▶ [Activity]: Below are the records. Retype exactly the lines between the lines holding "Select row 12 checkbox for 上海湘涟建筑装饰" and "Task: Minimize the New Task window", inclusive.
++++ Exercise inputs ++++
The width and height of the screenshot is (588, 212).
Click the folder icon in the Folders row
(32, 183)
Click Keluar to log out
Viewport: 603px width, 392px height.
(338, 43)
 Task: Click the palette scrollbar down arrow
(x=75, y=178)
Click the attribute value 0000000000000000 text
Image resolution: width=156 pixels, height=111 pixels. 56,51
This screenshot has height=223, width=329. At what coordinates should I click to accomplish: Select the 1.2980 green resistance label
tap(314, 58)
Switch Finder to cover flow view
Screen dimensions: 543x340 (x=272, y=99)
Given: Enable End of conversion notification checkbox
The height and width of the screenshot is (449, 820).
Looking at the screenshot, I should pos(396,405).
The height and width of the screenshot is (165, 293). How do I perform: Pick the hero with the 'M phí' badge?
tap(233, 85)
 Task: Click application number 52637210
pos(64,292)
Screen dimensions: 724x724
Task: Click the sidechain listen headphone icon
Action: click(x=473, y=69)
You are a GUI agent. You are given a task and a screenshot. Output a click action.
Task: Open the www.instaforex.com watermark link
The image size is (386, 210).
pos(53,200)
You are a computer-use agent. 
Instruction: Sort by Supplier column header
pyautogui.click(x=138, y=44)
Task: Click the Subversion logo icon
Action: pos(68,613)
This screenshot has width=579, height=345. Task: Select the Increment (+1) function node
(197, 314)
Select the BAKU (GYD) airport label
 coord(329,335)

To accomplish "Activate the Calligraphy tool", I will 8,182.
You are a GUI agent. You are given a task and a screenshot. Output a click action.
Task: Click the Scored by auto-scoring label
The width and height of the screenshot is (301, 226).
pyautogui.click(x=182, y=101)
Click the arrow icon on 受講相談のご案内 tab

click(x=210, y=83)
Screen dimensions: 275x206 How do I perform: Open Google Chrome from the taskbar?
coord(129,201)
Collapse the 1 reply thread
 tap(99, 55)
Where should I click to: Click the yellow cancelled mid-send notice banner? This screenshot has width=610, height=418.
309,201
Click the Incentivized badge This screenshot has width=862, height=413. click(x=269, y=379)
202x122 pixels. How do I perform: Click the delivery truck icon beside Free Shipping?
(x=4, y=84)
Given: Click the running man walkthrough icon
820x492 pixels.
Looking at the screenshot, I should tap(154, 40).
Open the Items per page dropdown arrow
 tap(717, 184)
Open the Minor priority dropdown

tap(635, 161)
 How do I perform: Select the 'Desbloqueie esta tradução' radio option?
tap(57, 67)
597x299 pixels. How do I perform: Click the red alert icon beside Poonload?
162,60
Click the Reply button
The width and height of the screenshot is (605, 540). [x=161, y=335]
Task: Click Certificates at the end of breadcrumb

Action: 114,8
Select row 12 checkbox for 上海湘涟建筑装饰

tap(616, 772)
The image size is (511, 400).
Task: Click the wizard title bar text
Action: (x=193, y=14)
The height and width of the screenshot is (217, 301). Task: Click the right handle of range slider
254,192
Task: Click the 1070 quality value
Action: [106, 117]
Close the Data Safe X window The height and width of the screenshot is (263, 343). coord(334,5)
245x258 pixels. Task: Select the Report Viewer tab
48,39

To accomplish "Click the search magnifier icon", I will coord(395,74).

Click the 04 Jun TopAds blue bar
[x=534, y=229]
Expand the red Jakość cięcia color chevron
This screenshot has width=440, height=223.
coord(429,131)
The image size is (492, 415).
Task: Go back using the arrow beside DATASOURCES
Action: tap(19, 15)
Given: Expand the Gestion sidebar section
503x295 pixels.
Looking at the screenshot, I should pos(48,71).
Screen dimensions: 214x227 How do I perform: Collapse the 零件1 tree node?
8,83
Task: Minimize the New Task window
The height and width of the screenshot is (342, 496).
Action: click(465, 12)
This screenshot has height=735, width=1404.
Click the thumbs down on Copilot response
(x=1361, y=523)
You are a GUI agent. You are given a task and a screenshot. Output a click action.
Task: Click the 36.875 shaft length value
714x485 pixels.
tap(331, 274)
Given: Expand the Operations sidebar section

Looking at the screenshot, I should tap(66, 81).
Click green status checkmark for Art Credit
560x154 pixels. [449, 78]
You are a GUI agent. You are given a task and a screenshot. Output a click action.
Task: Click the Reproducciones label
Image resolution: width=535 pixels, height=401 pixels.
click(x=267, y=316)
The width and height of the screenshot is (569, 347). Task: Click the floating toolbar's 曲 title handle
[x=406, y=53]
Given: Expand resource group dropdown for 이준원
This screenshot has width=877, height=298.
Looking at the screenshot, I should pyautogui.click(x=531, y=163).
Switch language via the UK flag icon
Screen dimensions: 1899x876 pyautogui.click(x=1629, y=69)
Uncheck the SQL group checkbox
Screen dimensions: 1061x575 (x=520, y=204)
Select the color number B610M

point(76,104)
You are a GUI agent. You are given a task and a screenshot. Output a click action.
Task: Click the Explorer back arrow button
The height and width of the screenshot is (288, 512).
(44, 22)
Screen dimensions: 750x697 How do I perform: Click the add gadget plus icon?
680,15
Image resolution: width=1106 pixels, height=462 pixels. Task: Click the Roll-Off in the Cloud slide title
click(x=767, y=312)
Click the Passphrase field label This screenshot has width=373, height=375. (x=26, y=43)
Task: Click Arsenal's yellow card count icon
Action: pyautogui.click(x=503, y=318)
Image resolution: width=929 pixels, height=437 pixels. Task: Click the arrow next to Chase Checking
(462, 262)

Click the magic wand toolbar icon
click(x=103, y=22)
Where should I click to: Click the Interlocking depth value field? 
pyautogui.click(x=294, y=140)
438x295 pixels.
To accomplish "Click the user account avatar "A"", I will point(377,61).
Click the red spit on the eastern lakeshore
++++
▶ [Finished task]:
Select row 12 checkbox for 上海湘涟建筑装饰

tap(616, 772)
The image size is (511, 400).
Task: Click the wizard title bar text
Action: (x=193, y=14)
The height and width of the screenshot is (217, 301). Task: Click the right handle of range slider
254,192
Task: Click the 1070 quality value
Action: [106, 117]
Close the Data Safe X window The height and width of the screenshot is (263, 343). coord(334,5)
245x258 pixels. Task: Select the Report Viewer tab
48,39

To accomplish "Click the search magnifier icon", I will coord(395,74).

Click the 04 Jun TopAds blue bar
[x=534, y=229]
Expand the red Jakość cięcia color chevron
This screenshot has width=440, height=223.
coord(429,131)
The image size is (492, 415).
Task: Go back using the arrow beside DATASOURCES
Action: tap(19, 15)
Given: Expand the Gestion sidebar section
503x295 pixels.
Looking at the screenshot, I should pos(48,71).
Screen dimensions: 214x227 How do I perform: Collapse the 零件1 tree node?
8,83
Task: Minimize the New Task window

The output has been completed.